***** SUPPLIED DATA *****

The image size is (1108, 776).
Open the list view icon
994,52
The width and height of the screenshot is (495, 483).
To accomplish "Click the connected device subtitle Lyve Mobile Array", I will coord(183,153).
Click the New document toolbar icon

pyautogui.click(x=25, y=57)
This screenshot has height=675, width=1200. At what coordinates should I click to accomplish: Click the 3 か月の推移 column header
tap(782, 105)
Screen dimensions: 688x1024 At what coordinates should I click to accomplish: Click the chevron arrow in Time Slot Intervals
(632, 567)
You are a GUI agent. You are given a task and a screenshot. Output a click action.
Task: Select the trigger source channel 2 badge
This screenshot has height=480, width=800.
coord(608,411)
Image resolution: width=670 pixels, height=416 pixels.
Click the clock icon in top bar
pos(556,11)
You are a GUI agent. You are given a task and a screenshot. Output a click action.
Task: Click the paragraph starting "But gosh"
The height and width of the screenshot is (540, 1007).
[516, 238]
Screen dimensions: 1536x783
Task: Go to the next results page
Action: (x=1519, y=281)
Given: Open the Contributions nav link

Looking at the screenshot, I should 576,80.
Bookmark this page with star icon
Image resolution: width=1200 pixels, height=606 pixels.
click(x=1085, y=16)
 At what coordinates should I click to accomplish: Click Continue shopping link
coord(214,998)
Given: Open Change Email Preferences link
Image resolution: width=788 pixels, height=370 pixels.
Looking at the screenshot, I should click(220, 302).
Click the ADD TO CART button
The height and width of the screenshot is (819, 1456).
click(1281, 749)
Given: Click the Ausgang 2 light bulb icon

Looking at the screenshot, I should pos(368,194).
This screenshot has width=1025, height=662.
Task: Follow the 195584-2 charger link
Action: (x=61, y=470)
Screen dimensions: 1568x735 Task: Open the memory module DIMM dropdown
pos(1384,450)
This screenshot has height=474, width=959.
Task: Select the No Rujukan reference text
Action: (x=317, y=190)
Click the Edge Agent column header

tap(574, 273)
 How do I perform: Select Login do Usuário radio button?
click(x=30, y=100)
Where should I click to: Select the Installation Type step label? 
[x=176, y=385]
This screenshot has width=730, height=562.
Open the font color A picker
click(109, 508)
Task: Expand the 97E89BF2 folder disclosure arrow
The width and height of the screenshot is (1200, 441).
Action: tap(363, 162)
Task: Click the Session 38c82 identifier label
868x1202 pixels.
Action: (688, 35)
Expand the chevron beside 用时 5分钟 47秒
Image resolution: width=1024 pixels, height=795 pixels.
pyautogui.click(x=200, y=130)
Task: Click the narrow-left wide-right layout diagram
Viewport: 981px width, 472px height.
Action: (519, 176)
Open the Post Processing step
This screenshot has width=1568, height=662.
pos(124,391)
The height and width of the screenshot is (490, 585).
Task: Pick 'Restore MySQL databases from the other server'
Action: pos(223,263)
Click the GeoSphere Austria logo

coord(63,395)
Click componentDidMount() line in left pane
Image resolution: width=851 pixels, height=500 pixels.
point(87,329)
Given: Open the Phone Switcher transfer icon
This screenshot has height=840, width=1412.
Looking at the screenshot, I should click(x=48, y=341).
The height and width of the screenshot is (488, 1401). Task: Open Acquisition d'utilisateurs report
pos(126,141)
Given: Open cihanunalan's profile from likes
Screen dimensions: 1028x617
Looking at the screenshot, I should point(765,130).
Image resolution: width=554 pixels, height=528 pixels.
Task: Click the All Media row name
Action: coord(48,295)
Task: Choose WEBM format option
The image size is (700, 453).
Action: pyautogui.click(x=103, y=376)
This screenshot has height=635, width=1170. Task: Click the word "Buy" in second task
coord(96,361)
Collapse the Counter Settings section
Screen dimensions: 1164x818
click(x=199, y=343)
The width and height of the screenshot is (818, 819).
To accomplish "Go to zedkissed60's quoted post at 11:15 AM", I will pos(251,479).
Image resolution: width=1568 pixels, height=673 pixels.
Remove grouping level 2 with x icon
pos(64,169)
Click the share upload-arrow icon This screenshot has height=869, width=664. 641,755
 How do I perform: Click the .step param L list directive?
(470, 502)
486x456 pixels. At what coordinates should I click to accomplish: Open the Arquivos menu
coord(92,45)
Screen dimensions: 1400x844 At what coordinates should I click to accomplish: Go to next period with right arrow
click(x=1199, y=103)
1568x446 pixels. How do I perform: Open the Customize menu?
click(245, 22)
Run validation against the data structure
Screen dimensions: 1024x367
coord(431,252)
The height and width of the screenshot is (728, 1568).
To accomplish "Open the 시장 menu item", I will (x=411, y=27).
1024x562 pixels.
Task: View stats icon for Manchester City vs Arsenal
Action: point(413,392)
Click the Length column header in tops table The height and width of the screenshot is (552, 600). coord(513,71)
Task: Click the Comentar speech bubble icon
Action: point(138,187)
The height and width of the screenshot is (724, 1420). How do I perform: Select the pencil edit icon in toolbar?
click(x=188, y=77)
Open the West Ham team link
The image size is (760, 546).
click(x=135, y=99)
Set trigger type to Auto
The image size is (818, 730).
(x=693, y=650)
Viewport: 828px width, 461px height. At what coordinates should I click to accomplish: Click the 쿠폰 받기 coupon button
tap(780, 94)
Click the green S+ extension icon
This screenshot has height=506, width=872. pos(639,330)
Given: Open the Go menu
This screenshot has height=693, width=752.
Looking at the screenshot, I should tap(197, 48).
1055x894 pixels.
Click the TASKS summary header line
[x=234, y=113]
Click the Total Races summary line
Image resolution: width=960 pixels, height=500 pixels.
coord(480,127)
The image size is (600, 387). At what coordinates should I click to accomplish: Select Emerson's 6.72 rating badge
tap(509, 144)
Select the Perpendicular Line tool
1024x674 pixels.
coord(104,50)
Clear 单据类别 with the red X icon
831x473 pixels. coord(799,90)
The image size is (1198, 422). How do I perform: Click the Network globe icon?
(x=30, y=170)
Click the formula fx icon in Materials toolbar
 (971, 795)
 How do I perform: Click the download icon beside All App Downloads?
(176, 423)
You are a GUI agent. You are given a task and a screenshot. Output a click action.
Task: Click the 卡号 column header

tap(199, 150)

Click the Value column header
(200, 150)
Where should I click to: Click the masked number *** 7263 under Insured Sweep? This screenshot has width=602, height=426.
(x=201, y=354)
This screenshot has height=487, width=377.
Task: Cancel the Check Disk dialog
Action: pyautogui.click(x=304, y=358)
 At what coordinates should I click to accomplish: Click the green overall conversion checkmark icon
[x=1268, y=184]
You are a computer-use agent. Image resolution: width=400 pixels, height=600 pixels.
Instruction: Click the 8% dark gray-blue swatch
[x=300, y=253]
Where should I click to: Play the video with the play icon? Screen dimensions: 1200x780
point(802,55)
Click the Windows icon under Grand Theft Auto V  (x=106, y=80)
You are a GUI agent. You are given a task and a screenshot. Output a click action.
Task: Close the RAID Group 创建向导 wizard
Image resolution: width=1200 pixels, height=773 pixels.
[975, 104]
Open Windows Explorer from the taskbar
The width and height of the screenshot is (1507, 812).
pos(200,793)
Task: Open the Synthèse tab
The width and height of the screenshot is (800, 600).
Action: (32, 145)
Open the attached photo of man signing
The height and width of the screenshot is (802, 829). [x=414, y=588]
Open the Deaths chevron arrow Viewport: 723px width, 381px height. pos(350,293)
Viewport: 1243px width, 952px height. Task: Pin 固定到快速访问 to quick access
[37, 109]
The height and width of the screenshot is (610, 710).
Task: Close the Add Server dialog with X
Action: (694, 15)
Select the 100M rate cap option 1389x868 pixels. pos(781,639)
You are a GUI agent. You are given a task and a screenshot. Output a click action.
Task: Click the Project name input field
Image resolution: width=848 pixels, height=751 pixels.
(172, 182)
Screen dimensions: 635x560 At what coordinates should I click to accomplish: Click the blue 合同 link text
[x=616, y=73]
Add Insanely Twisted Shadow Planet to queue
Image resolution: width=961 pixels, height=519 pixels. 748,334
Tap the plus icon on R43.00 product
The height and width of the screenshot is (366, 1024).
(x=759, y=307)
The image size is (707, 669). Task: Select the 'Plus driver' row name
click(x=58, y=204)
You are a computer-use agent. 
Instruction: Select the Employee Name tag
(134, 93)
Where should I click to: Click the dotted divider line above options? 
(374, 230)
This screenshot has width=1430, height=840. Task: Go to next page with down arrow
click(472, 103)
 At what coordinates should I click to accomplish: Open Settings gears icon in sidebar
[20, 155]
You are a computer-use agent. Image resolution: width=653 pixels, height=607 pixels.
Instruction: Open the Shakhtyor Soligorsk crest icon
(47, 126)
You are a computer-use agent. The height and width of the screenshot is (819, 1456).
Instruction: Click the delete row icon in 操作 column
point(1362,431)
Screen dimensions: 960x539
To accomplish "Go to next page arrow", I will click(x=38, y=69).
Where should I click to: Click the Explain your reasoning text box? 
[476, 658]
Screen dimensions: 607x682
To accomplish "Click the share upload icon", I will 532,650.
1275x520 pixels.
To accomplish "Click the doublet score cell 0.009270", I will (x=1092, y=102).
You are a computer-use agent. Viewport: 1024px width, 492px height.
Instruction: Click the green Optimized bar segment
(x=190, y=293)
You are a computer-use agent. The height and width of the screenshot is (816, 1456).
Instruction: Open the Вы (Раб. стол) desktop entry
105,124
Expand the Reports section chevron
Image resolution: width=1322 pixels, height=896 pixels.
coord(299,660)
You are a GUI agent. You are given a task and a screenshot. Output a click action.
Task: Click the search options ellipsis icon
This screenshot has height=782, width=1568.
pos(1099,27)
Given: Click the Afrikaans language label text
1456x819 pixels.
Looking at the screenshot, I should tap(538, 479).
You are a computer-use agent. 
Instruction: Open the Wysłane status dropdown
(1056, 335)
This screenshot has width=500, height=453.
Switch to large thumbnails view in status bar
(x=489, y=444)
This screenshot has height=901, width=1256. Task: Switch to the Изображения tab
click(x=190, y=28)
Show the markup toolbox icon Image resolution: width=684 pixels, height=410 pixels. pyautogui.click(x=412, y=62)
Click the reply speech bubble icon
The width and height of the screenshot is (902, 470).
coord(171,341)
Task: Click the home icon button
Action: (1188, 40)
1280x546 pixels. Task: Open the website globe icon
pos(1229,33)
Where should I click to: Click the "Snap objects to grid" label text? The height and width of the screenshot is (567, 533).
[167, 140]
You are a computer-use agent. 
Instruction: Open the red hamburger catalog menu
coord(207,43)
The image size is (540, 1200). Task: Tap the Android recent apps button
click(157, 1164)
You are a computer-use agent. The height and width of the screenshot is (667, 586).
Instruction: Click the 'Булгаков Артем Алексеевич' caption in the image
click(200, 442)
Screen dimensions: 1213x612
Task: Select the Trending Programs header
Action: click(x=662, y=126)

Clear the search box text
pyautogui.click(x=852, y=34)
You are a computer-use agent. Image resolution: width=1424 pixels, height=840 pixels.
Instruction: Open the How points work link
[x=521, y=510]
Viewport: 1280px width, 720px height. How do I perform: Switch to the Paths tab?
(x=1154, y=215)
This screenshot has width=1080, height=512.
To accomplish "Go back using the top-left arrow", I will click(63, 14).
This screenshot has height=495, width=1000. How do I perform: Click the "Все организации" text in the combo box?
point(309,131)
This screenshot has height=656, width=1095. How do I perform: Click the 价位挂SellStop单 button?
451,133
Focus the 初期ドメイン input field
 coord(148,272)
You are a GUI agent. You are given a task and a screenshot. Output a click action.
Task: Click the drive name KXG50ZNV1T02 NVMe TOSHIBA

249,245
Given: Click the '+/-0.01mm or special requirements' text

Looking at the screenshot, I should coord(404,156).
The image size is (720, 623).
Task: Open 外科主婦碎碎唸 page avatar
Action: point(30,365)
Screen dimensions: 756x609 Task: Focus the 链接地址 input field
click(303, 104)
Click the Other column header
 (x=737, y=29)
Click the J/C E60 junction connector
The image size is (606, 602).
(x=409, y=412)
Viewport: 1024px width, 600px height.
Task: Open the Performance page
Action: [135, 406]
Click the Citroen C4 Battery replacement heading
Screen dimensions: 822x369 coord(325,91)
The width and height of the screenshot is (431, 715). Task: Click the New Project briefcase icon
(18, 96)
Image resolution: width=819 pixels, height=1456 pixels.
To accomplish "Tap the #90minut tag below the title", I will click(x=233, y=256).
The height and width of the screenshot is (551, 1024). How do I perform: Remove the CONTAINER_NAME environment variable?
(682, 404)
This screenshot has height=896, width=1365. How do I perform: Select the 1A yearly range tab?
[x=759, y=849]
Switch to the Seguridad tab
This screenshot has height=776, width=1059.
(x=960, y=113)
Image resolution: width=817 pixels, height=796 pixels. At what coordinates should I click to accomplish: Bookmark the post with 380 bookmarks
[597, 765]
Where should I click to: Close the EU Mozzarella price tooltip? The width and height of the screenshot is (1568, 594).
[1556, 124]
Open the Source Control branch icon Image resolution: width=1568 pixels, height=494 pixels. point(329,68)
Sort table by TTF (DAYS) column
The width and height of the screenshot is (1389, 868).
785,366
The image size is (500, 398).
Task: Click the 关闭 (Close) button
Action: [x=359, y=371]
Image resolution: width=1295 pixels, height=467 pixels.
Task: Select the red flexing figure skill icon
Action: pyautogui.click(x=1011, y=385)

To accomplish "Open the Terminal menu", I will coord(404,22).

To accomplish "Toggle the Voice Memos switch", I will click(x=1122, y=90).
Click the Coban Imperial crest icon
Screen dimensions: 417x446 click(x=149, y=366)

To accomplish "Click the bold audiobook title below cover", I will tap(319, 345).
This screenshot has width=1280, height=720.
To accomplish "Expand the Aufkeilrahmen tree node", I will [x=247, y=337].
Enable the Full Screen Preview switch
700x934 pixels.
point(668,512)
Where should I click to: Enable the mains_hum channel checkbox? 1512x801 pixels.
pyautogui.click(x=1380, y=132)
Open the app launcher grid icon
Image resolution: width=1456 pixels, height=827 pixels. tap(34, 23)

*****

▶ [TASK]:
The line above containing "Collapse the Counter Settings section", the line containing "Given: Open the Go menu", and every line between them are to be transcribed exactly; no other line is wanted.

▶ [YOUR RESPONSE]:
Collapse the Counter Settings section
Screen dimensions: 1164x818
click(x=199, y=343)
The width and height of the screenshot is (818, 819).
To accomplish "Go to zedkissed60's quoted post at 11:15 AM", I will pos(251,479).
Image resolution: width=1568 pixels, height=673 pixels.
Remove grouping level 2 with x icon
pos(64,169)
Click the share upload-arrow icon This screenshot has height=869, width=664. 641,755
 How do I perform: Click the .step param L list directive?
(470, 502)
486x456 pixels. At what coordinates should I click to accomplish: Open the Arquivos menu
coord(92,45)
Screen dimensions: 1400x844 At what coordinates should I click to accomplish: Go to next period with right arrow
click(x=1199, y=103)
1568x446 pixels. How do I perform: Open the Customize menu?
click(245, 22)
Run validation against the data structure
Screen dimensions: 1024x367
coord(431,252)
The height and width of the screenshot is (728, 1568).
To accomplish "Open the 시장 menu item", I will (x=411, y=27).
1024x562 pixels.
Task: View stats icon for Manchester City vs Arsenal
Action: point(413,392)
Click the Length column header in tops table The height and width of the screenshot is (552, 600). coord(513,71)
Task: Click the Comentar speech bubble icon
Action: point(138,187)
The height and width of the screenshot is (724, 1420). How do I perform: Select the pencil edit icon in toolbar?
click(x=188, y=77)
Open the West Ham team link
The image size is (760, 546).
click(x=135, y=99)
Set trigger type to Auto
The image size is (818, 730).
(x=693, y=650)
Viewport: 828px width, 461px height. At what coordinates should I click to accomplish: Click the 쿠폰 받기 coupon button
tap(780, 94)
Click the green S+ extension icon
This screenshot has height=506, width=872. pos(639,330)
Given: Open the Go menu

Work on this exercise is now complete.